Sequence of Analysis

1. Let the market stretch
2. Support / Resistance
3. Price Actions
4. MACD / Stochastic
5. Overbought / oversold - two long candle (hourly / 4H / Daily

Tuesday, March 31, 2015

What are the most used technical indicators in forex trading?

Through the entire experience of trading in the currency market - i have learned quite a substantial amount of knowledge of what the other traders used as a guide to open buy or sell position in forex. Thanks to forums, investopedia, blogs, etc that have provided all the knowledge through users experience.

Why it is important to know what kind of indicators people used the most is simply because in trading you want to be with the major crowds with the most money. Although this is not 100% but seriously if you are using something else other than what the most traders are using then you are going to be among the losers that never learnt. So basically by knowing what technical indicators the people used means you are making an effort to follow the majority. Why the majority? because the majority wins as they have more volume of money collectively as opposed to minority. So why on earth should we follow the losers.

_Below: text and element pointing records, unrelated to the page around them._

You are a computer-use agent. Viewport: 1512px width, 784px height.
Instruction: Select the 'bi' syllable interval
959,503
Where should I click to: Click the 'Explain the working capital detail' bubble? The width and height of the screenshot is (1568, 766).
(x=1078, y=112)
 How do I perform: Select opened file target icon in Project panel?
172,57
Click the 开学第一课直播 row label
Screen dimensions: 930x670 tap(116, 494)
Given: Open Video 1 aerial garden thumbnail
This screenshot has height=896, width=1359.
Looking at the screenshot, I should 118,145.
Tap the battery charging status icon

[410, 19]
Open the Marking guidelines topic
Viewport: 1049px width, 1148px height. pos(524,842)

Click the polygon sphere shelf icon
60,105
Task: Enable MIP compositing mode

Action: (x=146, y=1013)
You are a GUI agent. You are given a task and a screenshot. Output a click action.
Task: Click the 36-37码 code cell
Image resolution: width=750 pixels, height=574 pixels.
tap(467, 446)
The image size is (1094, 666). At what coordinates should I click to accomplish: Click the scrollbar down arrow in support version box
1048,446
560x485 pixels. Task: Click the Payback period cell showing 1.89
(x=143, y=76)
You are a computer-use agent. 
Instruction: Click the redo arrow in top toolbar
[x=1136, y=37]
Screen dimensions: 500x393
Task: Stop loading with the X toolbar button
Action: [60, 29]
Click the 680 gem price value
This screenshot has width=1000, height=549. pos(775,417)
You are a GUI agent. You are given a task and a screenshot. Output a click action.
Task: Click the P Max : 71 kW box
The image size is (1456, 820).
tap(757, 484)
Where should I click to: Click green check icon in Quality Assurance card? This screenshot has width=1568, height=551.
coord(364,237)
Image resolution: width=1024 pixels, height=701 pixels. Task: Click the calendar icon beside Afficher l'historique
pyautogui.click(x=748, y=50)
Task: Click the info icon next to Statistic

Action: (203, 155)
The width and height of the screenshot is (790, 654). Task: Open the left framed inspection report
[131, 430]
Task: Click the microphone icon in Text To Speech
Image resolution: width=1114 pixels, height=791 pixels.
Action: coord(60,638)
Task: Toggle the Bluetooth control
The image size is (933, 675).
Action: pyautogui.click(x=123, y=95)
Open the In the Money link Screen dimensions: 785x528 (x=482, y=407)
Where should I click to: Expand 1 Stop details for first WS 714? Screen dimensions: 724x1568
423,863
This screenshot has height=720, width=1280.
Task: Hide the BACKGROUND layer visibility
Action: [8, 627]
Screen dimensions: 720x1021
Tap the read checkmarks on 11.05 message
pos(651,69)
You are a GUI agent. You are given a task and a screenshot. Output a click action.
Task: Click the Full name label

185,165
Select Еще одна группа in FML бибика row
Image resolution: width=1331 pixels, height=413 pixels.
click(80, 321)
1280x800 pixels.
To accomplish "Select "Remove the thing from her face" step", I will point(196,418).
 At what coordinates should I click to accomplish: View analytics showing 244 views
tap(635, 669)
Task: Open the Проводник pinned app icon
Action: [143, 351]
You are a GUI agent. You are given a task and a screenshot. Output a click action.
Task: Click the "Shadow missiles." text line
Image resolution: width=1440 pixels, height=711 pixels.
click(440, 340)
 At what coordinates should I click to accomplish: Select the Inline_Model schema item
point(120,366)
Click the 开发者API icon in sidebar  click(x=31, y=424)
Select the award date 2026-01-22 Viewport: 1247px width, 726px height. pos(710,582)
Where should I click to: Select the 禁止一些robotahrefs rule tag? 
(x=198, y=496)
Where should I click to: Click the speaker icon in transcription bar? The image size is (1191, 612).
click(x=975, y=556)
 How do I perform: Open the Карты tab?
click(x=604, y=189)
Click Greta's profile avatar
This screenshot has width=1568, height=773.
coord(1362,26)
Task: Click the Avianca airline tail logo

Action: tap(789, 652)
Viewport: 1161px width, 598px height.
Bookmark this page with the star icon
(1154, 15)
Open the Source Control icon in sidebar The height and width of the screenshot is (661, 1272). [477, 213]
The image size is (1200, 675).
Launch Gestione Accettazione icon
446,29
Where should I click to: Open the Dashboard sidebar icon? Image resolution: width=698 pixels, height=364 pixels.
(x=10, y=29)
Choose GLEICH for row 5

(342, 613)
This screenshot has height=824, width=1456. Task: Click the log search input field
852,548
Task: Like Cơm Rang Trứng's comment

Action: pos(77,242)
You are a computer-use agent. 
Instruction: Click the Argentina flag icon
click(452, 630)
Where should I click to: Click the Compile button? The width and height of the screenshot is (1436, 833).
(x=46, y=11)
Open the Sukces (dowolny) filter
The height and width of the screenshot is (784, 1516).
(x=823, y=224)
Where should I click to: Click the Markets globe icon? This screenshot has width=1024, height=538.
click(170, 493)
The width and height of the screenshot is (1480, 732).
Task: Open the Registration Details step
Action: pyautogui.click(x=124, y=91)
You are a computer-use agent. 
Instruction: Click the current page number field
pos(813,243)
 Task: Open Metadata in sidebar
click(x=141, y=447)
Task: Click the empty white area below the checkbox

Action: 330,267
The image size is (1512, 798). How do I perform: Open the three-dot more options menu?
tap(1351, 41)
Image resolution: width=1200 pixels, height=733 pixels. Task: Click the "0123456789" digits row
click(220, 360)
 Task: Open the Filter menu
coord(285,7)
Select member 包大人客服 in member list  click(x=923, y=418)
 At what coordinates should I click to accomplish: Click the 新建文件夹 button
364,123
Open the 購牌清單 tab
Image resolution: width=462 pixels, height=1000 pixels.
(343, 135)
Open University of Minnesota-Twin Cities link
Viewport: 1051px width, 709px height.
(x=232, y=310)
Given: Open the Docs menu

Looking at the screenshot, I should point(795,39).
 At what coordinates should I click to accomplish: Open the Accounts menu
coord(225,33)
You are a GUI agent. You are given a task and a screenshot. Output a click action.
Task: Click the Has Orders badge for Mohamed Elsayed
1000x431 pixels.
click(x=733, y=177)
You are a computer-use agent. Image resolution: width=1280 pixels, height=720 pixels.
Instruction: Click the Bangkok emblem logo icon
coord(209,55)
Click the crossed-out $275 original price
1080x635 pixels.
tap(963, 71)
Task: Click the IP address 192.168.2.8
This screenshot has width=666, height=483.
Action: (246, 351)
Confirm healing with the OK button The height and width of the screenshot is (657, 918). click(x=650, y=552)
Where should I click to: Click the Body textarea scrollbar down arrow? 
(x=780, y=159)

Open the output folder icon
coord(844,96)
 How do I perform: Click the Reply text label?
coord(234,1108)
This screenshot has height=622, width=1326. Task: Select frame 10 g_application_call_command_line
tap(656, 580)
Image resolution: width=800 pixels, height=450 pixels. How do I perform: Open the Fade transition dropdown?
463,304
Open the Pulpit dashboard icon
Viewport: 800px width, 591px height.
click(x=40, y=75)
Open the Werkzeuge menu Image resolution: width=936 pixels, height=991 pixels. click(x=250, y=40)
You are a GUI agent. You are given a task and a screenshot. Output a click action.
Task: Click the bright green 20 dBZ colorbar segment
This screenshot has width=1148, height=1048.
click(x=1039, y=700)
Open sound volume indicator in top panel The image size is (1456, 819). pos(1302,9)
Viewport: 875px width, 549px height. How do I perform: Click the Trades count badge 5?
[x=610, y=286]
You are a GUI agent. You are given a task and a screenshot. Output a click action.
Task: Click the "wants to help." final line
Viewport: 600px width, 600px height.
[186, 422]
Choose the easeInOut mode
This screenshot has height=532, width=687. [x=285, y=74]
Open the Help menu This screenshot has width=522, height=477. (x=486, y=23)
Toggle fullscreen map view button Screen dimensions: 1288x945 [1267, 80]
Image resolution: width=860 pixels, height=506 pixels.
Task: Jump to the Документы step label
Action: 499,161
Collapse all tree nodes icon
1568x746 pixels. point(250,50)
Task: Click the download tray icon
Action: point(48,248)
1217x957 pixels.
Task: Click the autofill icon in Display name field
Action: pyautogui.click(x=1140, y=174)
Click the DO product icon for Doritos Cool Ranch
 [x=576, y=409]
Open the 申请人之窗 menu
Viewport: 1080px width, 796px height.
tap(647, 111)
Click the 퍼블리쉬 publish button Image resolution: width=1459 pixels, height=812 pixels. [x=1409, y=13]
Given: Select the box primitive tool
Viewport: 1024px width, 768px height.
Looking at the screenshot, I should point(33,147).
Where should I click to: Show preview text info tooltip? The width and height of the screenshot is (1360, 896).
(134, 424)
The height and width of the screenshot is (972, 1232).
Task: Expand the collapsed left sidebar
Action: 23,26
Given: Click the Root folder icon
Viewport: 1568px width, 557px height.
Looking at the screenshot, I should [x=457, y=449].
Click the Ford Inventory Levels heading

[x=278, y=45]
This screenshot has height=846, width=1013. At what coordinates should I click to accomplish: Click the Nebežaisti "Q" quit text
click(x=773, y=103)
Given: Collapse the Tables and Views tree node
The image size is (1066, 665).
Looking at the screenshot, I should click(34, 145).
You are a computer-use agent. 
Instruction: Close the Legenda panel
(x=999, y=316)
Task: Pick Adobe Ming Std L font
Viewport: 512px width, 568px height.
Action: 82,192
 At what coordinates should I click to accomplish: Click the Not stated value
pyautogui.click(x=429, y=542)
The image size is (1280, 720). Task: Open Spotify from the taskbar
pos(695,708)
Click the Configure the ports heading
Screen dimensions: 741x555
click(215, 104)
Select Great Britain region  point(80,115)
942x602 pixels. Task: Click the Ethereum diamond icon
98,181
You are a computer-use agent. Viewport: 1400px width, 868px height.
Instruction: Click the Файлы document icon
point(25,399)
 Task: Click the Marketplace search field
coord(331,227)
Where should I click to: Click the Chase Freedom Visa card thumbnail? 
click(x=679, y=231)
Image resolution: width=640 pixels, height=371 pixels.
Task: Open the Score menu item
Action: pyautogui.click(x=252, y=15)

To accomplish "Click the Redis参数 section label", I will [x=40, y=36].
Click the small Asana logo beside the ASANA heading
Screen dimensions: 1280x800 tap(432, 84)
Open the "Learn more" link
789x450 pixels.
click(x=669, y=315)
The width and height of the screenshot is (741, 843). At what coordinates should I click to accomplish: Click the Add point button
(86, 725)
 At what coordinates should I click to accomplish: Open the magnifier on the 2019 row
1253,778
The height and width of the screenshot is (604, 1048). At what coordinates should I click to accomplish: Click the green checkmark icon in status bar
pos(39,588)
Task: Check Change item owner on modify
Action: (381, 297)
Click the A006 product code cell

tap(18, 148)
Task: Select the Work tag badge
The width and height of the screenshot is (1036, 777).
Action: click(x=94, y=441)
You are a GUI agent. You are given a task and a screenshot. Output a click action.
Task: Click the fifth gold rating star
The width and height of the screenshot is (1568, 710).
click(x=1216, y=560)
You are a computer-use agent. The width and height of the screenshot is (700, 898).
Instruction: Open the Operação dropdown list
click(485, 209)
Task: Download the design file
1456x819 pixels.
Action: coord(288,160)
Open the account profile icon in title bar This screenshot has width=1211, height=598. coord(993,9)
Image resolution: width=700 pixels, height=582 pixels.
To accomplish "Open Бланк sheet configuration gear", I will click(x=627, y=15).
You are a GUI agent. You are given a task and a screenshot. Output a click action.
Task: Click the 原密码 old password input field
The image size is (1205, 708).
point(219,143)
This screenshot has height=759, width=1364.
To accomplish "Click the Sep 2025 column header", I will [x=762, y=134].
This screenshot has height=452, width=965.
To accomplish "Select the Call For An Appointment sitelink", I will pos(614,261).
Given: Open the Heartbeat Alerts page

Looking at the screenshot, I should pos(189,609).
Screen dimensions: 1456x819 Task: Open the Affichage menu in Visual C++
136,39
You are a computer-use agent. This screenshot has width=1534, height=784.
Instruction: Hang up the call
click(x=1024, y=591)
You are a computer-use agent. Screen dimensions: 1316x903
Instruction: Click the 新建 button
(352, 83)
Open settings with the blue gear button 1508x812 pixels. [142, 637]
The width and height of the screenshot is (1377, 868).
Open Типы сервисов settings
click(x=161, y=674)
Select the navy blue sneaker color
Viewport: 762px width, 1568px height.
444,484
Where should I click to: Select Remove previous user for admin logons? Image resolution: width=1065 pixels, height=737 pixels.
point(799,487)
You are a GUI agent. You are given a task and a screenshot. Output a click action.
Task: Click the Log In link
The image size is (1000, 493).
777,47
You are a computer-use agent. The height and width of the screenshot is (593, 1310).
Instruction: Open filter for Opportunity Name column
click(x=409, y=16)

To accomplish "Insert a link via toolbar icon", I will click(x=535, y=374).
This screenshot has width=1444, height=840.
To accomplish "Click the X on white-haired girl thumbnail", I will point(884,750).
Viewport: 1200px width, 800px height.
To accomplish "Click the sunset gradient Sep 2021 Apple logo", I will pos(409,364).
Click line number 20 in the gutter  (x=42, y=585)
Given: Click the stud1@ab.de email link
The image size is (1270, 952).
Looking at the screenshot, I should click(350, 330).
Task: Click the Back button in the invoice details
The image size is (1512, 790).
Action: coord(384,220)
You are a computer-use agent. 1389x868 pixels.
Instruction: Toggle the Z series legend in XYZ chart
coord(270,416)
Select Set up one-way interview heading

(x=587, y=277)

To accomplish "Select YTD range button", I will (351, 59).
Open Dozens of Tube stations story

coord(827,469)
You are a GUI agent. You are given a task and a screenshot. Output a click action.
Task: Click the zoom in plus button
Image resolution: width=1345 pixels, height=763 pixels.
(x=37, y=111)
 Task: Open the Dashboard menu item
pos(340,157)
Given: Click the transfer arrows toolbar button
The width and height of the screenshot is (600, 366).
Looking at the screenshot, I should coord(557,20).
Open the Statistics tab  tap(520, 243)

In basic principle most technical indicators are primarily built based on price actions, historical price, and also moving average. Price actions and historical price is actually almost the same thing although there is a slight differences between them. For example price action is depending current price movement based on the predictable graph patterns whereas the historical price is based on historical graph movement where the price fluctuates. Moving average are the basic principle of most of the indicators such as MACD, Stochastic, RSI, Bollinger Bands, Parabolic SAR, Average Directional Movement Index (ADX), etc.

Based on what i have learnt this is the list of indicators that traders mostly used to trade in the forex market:

1. Price Action (Support / Resistance) or Fibonacci
2. Historical Price (Graph Patterns)
3. Trend Line
4. Moving Average Convergence Divergence
5. Stochastic

Moving average have many variation but the most easiest to use and effective are the MACD and Stochastic. Other indicators such as Momentum, Simple Moving Average, Bollinger Bands, etc are more difficult and less effective. The reasons is simplicity and most people prefer to be simple because being complicated is not going to do any better when trading as you are predicting the unpredictable. Therefore better to be simple.

Learning complicated indicators aren't going to help very much in Forex trading but being able to use combination of simple indicators that compliment one another in trading decision making is much more valuable. For example MACD and Stochastic combination is more effective compare to use one of it.

Apart from that never ignore the fundamental indicators when trading because the volatility of the market is depending on it especially the unpredictable Non-Farm Payroll data where technical indicators doesn't apply. For those who believe in 100% technical indicators - they are simply dead wrong. Watch out every NON-Farm Payroll and you will understand what it means as there are non of the technical indicators can predict the movement. Therefore always look at the economic calender i.e. Forex Factory to check what economic data are release on everyday of trading. Usually economic data release coincide with the volatile movement of the market and smart traders usually use it on their advantage together with the technical indicators.

Despite all of this we cannot predict the traders mind during their time of trading, they could used any of those indicators and their timing to execute are unpredictable. Being a perfectionist is not of any good in forex and many have fails that we didn't really realized. Because everyone would be rich today if Forex is easy - even the experts from the banking industry failed without we knowing it. You may never know most people might have failed!!